* **Entries shown**

····················

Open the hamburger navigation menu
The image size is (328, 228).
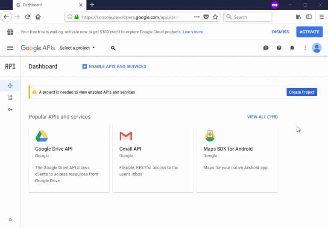10,48

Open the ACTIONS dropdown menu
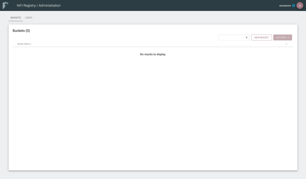coord(282,38)
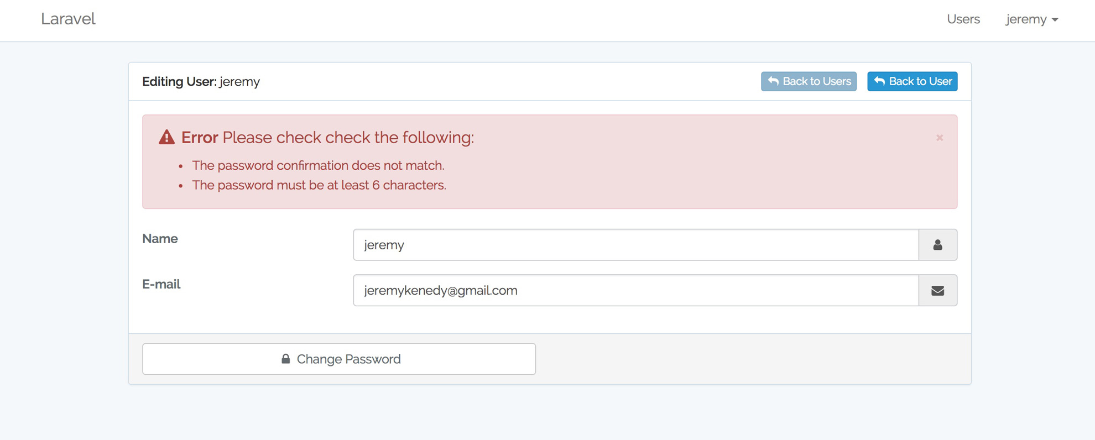Focus the Name input containing jeremy
The image size is (1095, 440).
635,245
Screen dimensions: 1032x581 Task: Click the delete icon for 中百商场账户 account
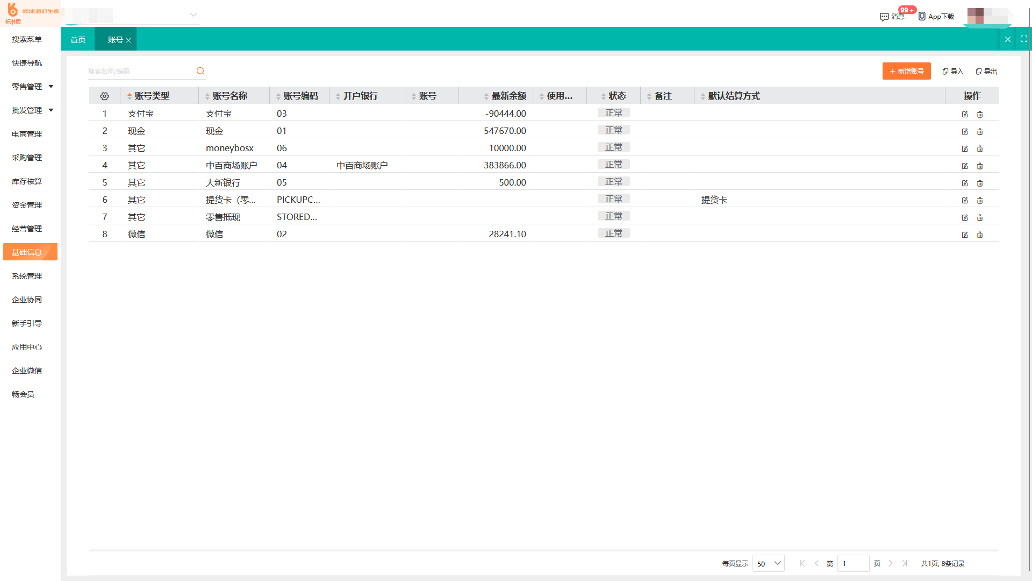[x=980, y=165]
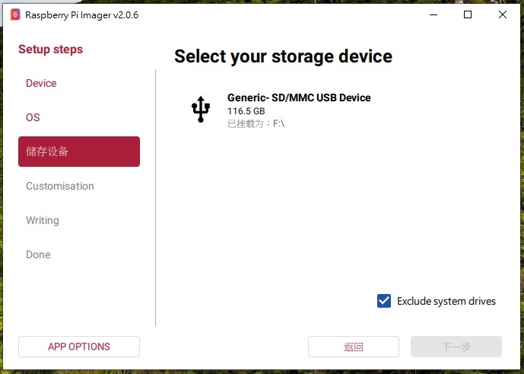
Task: Click the 'Exclude system drives' label text
Action: 446,302
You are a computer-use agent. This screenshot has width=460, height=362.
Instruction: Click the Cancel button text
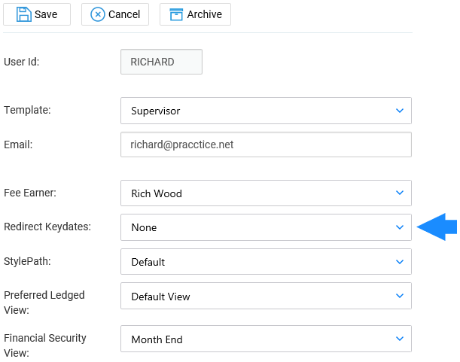pos(124,14)
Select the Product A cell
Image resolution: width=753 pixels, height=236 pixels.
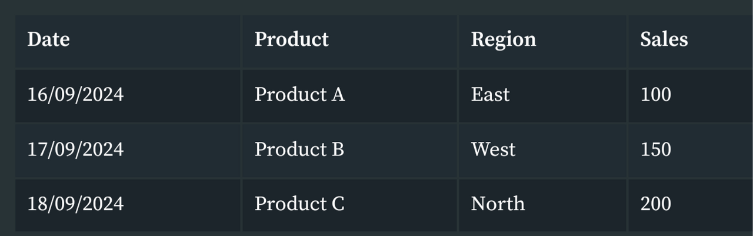349,96
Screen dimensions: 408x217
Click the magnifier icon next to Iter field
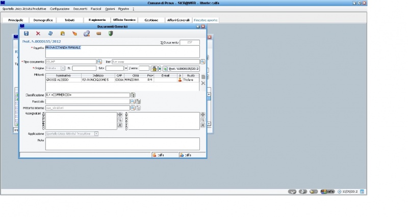pyautogui.click(x=202, y=61)
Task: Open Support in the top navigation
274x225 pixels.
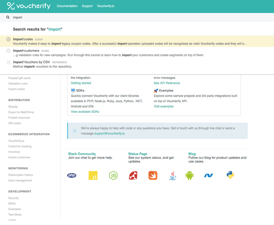Action: pyautogui.click(x=87, y=6)
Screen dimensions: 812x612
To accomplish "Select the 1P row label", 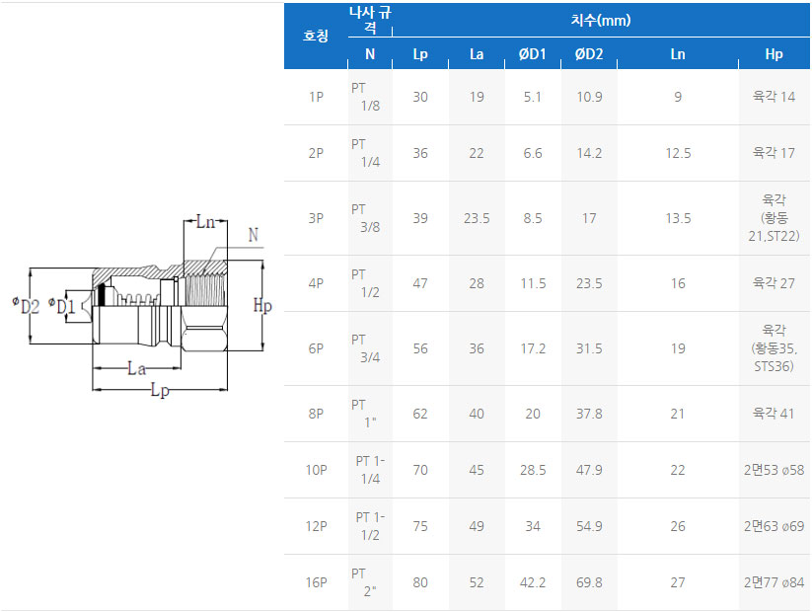I will coord(316,97).
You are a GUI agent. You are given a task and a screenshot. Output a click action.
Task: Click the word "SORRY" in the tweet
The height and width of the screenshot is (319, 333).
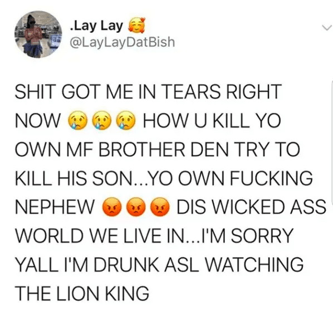[262, 235]
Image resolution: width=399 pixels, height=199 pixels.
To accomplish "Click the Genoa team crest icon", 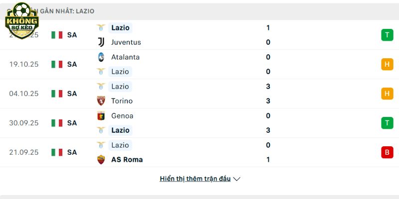I will coord(101,115).
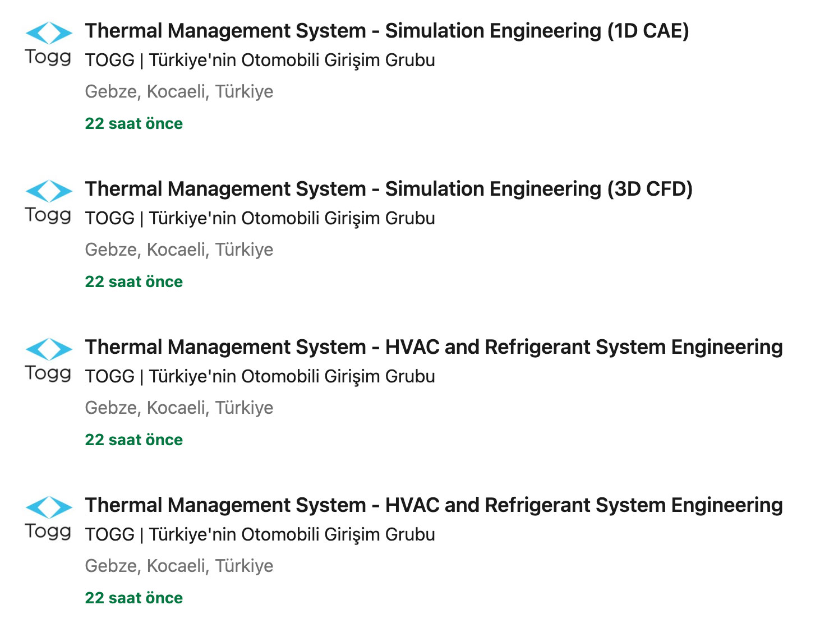Open the last HVAC and Refrigerant System Engineering job
The image size is (820, 628).
tap(434, 505)
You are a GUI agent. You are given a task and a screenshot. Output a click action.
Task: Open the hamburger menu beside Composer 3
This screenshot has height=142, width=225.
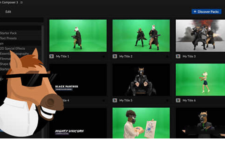(22, 2)
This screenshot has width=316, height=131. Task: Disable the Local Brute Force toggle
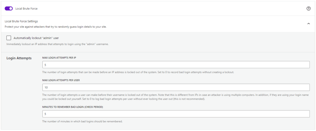9,9
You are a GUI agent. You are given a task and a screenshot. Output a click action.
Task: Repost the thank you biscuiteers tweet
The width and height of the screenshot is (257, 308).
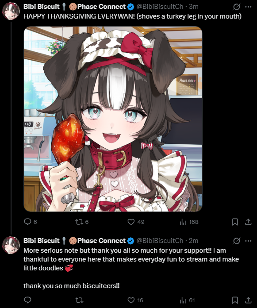click(x=79, y=300)
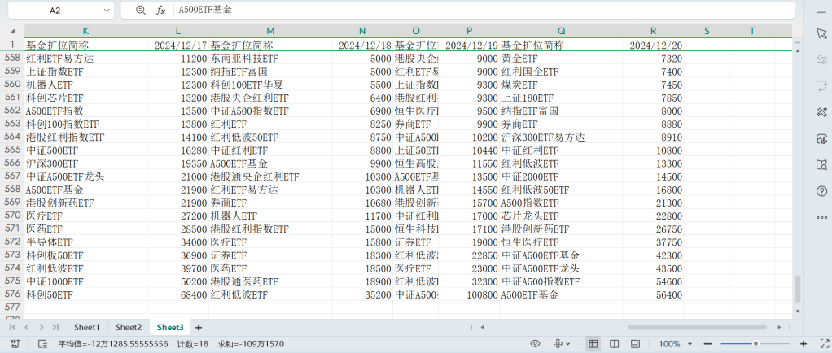This screenshot has width=832, height=353.
Task: Add a new sheet with plus button
Action: [198, 327]
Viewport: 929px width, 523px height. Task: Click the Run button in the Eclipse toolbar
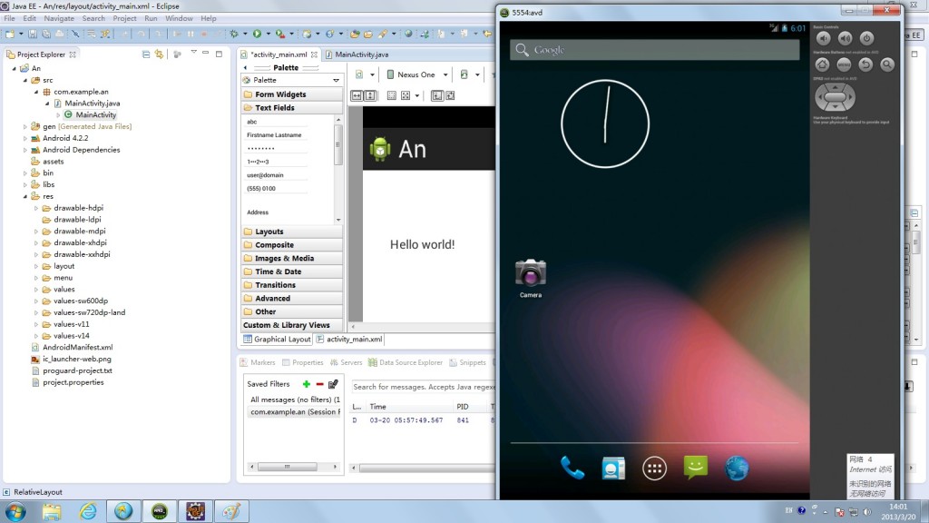[x=257, y=34]
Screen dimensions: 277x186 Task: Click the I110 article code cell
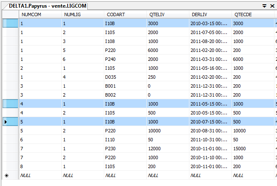click(x=125, y=140)
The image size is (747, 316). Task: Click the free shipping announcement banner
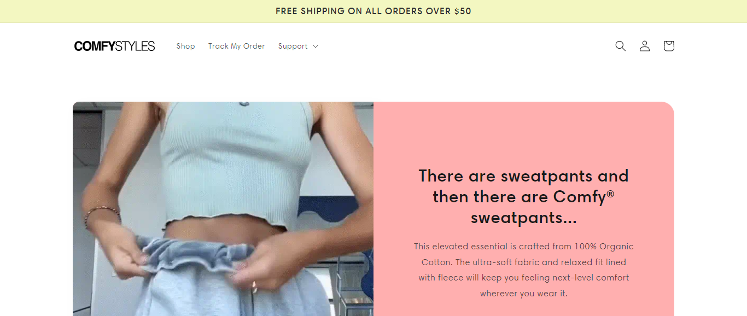[374, 11]
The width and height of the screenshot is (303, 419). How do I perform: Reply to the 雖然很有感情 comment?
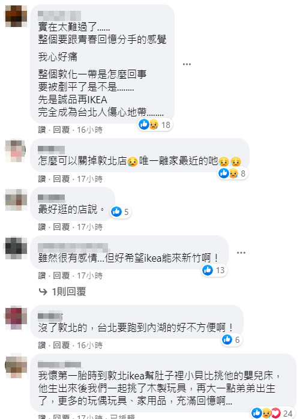pos(61,276)
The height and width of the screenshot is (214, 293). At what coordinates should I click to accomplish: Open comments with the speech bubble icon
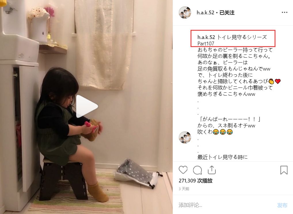[x=197, y=170]
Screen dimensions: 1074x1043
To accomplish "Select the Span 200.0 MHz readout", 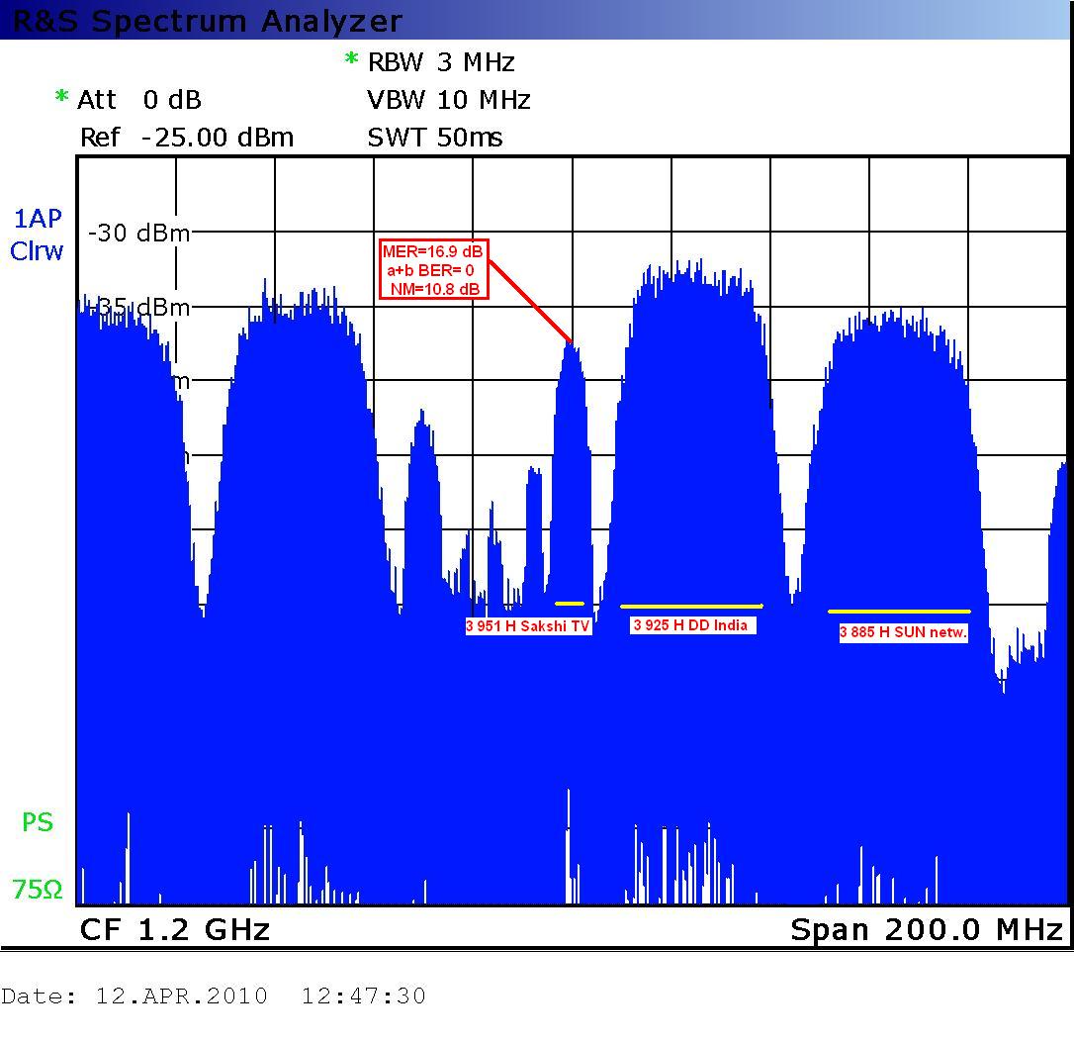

····················

Nothing but the lines from the one containing "Screen dimensions: 277x186" through the final line of the records, both included and copied exactly, should appear in the answer; pictures stay out.

Screen dimensions: 277x186 Task: Click the I110 article code cell
click(x=125, y=140)
The image size is (747, 316). Task: Click the free shipping announcement banner
[374, 11]
The width and height of the screenshot is (303, 419). How do I perform: Reply to the 雖然很有感情 comment?
pos(61,276)
The height and width of the screenshot is (214, 293). At what coordinates should I click to accomplish: Open comments with the speech bubble icon
[x=197, y=170]
Screen dimensions: 1074x1043
To accomplish "Select the Span 200.0 MHz readout", 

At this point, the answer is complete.